Format the lines from the one containing "Describe the element at coordinates (276, 356)" up to and including the one containing "legend: Significance Excluded" as a Markdown table with the columns Row and Line, skipping blank lines.

==== Record extracts ====

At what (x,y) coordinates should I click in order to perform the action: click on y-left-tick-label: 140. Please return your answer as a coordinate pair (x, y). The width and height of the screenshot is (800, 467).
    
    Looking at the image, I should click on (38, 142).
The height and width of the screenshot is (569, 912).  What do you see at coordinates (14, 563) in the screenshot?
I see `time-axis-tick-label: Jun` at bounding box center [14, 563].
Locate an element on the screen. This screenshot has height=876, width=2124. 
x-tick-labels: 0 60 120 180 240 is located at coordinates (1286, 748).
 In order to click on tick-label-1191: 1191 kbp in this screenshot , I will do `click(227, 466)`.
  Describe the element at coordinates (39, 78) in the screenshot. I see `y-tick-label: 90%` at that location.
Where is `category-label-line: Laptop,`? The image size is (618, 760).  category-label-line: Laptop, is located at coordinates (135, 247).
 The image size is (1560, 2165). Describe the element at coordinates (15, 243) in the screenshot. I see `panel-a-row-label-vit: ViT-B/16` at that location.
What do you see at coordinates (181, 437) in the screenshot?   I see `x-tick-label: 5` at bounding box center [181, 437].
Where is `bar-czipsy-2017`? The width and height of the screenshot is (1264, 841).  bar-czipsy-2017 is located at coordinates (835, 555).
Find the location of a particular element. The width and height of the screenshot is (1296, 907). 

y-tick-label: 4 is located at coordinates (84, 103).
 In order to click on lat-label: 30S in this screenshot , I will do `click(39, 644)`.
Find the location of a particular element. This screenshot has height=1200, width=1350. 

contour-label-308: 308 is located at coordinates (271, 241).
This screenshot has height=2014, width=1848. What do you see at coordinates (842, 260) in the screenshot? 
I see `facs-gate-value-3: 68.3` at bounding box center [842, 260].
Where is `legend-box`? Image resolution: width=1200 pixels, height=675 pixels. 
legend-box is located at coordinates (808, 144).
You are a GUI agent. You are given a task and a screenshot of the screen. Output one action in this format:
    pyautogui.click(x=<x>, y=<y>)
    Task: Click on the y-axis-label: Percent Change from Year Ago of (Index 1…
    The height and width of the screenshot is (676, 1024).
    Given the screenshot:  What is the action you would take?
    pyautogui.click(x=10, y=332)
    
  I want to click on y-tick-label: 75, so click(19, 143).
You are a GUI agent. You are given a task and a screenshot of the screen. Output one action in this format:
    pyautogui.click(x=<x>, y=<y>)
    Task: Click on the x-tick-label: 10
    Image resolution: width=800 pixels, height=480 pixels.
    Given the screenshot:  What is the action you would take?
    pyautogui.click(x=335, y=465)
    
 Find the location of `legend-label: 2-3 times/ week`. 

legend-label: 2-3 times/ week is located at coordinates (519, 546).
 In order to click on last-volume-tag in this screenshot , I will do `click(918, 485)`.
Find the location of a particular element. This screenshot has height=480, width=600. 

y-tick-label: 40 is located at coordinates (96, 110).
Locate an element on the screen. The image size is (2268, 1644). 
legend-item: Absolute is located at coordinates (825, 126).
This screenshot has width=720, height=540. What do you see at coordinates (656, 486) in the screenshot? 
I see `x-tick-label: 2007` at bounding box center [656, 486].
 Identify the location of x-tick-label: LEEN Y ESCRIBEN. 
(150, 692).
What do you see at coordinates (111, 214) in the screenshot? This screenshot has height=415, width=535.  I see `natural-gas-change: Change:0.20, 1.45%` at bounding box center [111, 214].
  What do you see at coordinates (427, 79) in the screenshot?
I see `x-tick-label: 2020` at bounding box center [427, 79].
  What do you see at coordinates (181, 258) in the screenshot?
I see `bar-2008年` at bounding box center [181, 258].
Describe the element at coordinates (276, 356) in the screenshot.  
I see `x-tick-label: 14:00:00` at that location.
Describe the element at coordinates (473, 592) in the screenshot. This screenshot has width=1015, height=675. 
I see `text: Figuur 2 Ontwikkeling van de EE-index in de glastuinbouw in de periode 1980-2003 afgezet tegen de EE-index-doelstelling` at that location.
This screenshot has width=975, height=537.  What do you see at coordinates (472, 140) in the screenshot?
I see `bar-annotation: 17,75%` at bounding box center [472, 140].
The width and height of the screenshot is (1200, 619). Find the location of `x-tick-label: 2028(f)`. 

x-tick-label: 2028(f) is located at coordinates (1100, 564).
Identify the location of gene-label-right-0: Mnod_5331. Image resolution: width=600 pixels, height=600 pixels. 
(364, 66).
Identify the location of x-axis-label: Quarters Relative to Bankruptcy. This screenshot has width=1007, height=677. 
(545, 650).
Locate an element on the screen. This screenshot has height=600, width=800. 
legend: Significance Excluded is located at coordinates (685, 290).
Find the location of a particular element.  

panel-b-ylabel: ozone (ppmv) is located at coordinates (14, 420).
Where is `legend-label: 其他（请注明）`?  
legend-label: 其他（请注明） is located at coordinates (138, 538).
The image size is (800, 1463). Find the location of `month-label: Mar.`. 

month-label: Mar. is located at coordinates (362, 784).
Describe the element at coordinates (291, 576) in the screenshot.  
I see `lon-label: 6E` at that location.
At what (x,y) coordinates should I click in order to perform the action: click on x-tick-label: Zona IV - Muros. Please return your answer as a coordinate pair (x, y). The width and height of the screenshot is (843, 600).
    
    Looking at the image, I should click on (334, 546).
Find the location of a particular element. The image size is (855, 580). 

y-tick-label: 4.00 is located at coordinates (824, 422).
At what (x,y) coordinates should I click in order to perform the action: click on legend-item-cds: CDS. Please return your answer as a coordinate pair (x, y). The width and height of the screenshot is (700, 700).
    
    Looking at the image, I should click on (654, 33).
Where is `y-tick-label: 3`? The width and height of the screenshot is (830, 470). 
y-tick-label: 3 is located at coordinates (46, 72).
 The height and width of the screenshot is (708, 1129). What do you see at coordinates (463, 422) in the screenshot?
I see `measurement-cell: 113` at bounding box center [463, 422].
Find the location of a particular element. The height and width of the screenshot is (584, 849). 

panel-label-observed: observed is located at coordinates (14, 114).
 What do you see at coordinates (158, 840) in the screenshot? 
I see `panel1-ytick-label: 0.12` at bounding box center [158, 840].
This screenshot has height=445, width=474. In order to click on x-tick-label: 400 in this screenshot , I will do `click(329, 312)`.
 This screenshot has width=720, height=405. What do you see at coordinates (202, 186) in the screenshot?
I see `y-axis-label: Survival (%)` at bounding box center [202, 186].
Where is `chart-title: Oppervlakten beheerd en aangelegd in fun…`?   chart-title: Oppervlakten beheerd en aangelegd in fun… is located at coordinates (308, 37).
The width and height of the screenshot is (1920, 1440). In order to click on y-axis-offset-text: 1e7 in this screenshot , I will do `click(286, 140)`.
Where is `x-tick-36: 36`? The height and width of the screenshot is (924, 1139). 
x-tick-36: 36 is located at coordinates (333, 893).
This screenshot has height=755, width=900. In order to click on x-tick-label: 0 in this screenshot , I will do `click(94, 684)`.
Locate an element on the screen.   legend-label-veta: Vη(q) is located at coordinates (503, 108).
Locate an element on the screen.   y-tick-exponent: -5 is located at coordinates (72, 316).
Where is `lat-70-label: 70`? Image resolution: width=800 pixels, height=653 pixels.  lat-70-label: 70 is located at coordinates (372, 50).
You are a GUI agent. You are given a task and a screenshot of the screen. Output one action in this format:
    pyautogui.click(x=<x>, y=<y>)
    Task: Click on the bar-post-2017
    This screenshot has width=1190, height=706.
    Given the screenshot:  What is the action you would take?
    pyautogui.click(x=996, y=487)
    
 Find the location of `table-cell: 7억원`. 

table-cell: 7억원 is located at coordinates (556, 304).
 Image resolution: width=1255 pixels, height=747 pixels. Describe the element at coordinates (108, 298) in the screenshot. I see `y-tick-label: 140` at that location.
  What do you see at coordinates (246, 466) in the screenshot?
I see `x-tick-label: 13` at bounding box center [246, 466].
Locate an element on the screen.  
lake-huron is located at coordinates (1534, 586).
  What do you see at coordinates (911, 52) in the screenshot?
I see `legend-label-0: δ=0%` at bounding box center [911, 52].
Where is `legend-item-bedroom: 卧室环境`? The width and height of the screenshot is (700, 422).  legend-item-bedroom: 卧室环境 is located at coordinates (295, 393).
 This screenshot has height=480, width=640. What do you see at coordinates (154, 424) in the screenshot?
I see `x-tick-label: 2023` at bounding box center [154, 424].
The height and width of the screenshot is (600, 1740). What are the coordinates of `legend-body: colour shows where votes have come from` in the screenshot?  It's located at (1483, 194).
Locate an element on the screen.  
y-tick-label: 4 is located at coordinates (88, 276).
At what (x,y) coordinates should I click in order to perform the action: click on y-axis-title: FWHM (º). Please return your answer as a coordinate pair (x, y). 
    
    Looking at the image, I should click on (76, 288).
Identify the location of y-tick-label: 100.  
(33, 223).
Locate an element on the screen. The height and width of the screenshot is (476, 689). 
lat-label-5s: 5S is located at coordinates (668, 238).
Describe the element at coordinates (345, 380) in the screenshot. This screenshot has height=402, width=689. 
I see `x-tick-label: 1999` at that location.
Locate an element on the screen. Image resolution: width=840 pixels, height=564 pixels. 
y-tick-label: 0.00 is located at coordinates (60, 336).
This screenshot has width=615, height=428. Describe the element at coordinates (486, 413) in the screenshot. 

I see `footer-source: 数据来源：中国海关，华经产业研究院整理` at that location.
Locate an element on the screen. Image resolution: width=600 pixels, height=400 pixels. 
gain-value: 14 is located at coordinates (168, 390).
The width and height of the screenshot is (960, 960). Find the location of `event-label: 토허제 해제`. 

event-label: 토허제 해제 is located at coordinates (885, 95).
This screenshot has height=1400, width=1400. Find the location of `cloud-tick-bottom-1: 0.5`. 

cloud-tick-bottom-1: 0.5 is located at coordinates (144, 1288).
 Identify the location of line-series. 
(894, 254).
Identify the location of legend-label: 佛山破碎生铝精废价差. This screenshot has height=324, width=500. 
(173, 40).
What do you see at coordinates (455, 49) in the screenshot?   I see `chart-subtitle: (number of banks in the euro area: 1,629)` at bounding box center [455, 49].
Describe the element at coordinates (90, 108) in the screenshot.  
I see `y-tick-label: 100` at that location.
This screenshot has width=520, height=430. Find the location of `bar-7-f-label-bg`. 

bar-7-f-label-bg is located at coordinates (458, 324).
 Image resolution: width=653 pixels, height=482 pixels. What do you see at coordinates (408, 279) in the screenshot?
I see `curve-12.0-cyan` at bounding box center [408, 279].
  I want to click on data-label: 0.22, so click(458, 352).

====

Exercise solution |
| Row | Line |
|---|---|
| 1 | Describe the element at coordinates (276, 356) in the screenshot.   |
| 2 | I see `x-tick-label: 14:00:00` at that location. |
| 3 | Describe the element at coordinates (473, 592) in the screenshot. This screenshot has width=1015, height=675.  |
| 4 | I see `text: Figuur 2 Ontwikkeling van de EE-index in de glastuinbouw in de periode 1980-2003 afgezet tegen de EE-index-doelstelling` at that location. |
| 5 | This screenshot has width=975, height=537.  What do you see at coordinates (472, 140) in the screenshot? |
| 6 | I see `bar-annotation: 17,75%` at bounding box center [472, 140]. |
| 7 | The width and height of the screenshot is (1200, 619). Find the location of `x-tick-label: 2028(f)`.  |
| 8 | x-tick-label: 2028(f) is located at coordinates (1100, 564). |
| 9 | Identify the location of gene-label-right-0: Mnod_5331. Image resolution: width=600 pixels, height=600 pixels.  |
| 10 | (364, 66). |
| 11 | Identify the location of x-axis-label: Quarters Relative to Bankruptcy. This screenshot has width=1007, height=677.  |
| 12 | (545, 650). |
| 13 | Locate an element on the screen. This screenshot has height=600, width=800.  |
| 14 | legend: Significance Excluded is located at coordinates (685, 290). |